Answer

**step1** Understanding the structure of the complex fraction

The given expression is a complex fraction, which means it has a fraction in its numerator, its denominator, or both. In this specific problem, the numerator is the fraction $$\dfrac{x}{x+3}$$ and the denominator is the expression $$4x-1$$. Our goal is to simplify this expression into a single, simpler fraction.
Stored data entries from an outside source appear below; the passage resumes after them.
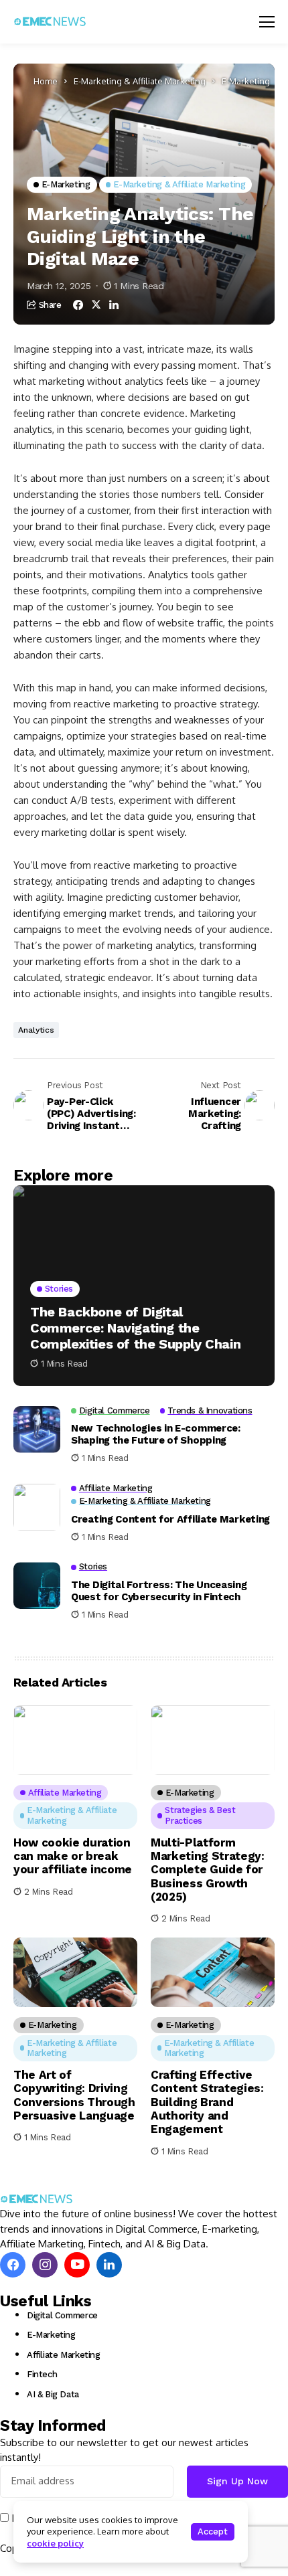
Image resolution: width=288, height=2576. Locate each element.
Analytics (36, 1030)
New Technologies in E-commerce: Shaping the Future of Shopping (155, 1434)
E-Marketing (246, 81)
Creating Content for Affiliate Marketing (170, 1519)
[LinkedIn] (109, 2265)
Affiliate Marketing (63, 2355)
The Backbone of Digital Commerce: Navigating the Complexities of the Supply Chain (135, 1328)
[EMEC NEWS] (50, 21)
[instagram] (45, 2265)
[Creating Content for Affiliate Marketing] (36, 1507)
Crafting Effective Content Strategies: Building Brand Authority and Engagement (207, 2102)
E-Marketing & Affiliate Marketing (140, 81)
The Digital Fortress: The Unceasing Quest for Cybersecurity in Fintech (159, 1591)
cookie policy (55, 2543)
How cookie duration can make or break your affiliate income (72, 1856)
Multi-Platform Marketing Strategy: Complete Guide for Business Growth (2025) (208, 1870)
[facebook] (12, 2265)
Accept (213, 2531)
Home (45, 81)
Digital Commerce (62, 2315)
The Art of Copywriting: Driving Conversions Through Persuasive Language (74, 2095)
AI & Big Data (53, 2394)
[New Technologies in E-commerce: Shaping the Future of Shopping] (36, 1429)
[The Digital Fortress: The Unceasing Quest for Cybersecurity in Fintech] (36, 1585)
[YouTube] (77, 2265)
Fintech (42, 2374)
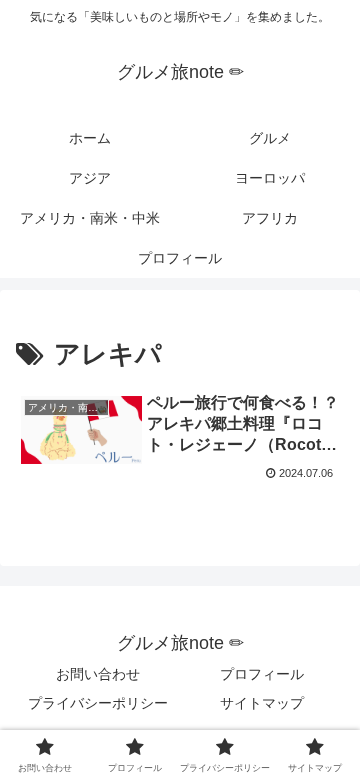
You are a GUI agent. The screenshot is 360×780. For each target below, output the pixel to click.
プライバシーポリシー (98, 703)
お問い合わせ (98, 674)
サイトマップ (262, 703)
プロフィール (262, 674)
**step2** Rewriting the complex fraction as a division problem

A fraction bar represents division. Therefore, the complex fraction $$\dfrac {\dfrac {x}{x+3}}{4x-1}$$ can be interpreted as the numerator divided by the denominator.
This means we can rewrite the expression as:
$$\left(\dfrac{x}{x+3}\right) \div (4x-1)$$

**step3** Converting division to multiplication by the reciprocal

In fraction arithmetic, dividing by a number or expression is equivalent to multiplying by its reciprocal. The reciprocal of an expression $$A$$ is $$\dfrac{1}{A}$$.
In this case, the expression we are dividing by is $$(4x-1)$$. Its reciprocal is $$\dfrac{1}{4x-1}$$.
So, the division problem can be transformed into a multiplication problem:
$$\dfrac{x}{x+3} \times \dfrac{1}{4x-1}$$

**step4** Performing the multiplication of fractions

To multiply fractions, we multiply the numerators together and multiply the denominators together.
Multiply the numerators: $$x \times 1 = x$$
Multiply the denominators: $$(x+3) \times (4x-1)$$
Combining these results, the simplified fraction is:
$$\dfrac{x}{(x+3)(4x-1)}$$